The ABS is partnering with IT provider PwC Australia to build and operate the 2021 Census Digital Service. This includes the online form, website and assistance to help people participate in the Census. The service will operate on the Amazon Web Services cloud platform. Amazon Web Services has been awarded Australian Signals Directorate (ASD) certification to the highest classification level on the ASD Certification Cloud Service List (PROTECTED).
In 2016, the ABS introduced a 'digital-first' Census to improve the cost effectiveness of the Census and to meet community expectations; this was a significant change. Prior to 2016, paper forms were the primary way to complete the Census and were delivered and collected by hand, to and from every household in Australia. Hand delivery across the entire country is neither sustainable nor affordable and does not reflect the community’s increasing expectation of interacting with government digitally.
On Census night in 2016, the online form suffered a series of outages due to Distributed Denial of Service attacks. The ABS decided to close access to the online form to ensure the Census data was protected. The form was offline for 40 hours within an overall collection period of 8 weeks. No data was taken or lost. Despite the outage, more than 63 per cent of households completed their 2016 Census online. We expect that rate to increase in 2021.
The 2016 Census was successful, with:
• a greater than 95% participation rate
• the unique identifier for each online Census form ensured privacy and provided extra protections against fraud
• the Independent Assurance Panel established to review the quality of the 2016 Census data concluded that it was fit-for-purpose and could be used with confidence.
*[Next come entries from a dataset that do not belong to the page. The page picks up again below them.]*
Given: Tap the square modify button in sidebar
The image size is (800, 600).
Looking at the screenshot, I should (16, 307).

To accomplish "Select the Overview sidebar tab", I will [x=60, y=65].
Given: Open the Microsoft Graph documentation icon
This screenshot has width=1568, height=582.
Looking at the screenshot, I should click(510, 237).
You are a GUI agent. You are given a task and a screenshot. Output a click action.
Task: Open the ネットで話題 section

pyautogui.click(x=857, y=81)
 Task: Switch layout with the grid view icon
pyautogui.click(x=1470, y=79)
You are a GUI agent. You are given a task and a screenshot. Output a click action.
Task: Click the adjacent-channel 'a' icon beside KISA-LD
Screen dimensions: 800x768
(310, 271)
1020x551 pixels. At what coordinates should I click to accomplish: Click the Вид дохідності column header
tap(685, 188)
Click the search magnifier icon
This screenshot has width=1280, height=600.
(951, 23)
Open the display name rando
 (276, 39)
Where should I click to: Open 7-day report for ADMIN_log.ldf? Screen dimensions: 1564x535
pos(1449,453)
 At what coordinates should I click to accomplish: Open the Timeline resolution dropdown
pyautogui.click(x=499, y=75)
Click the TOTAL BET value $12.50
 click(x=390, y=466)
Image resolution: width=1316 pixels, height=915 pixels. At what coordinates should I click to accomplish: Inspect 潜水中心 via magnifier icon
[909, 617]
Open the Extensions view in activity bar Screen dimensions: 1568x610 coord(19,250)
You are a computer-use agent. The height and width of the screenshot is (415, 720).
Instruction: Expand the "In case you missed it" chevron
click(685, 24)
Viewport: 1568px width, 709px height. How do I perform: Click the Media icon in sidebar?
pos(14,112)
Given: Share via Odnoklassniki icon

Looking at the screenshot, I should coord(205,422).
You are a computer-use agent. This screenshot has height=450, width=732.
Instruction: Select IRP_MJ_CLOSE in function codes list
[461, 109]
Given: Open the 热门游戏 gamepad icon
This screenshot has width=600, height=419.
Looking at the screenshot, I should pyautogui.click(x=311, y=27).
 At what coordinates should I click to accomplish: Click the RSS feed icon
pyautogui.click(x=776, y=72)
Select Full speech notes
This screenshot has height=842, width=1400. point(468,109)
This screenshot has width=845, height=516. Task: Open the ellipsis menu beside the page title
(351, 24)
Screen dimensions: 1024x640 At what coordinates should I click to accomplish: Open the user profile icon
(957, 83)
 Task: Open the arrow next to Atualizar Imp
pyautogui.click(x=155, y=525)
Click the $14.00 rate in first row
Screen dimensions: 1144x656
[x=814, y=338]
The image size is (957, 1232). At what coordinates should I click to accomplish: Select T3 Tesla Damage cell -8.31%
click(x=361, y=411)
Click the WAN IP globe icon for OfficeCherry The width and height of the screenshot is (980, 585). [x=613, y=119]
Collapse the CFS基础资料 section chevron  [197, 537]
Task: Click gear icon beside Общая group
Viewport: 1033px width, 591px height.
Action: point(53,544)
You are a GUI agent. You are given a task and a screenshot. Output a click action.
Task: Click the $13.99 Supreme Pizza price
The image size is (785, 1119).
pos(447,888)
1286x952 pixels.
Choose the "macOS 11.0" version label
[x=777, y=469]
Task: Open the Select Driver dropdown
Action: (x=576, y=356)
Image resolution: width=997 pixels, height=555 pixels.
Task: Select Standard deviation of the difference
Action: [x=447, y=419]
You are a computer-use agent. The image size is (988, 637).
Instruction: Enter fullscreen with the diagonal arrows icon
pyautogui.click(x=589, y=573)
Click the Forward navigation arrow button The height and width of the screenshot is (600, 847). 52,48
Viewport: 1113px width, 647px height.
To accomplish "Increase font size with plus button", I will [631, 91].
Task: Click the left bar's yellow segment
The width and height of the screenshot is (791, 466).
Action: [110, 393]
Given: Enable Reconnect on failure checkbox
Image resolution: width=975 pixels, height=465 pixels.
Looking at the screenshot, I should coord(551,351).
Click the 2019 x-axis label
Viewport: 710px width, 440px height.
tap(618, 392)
Lessons from the 2016 Census are informing planning and delivery of the 2021 Census. The ABS has recognised cyber security as a contemporary risk of operating in a digital world where information security and privacy are paramount. The ABS has implemented the recommendations from the Special Adviser to the Prime Minister on Cyber Security on procurements, privacy, engagement, risk management and cyber security. For example:
• the ABS has engaged external independent assurers to provide the 2021 Census with assurance around cyber security, project delivery and risk management
• the ABS is ensuring the community informs how the Census operates through user centred design, market research and focus groups, and formal consultation opportunities.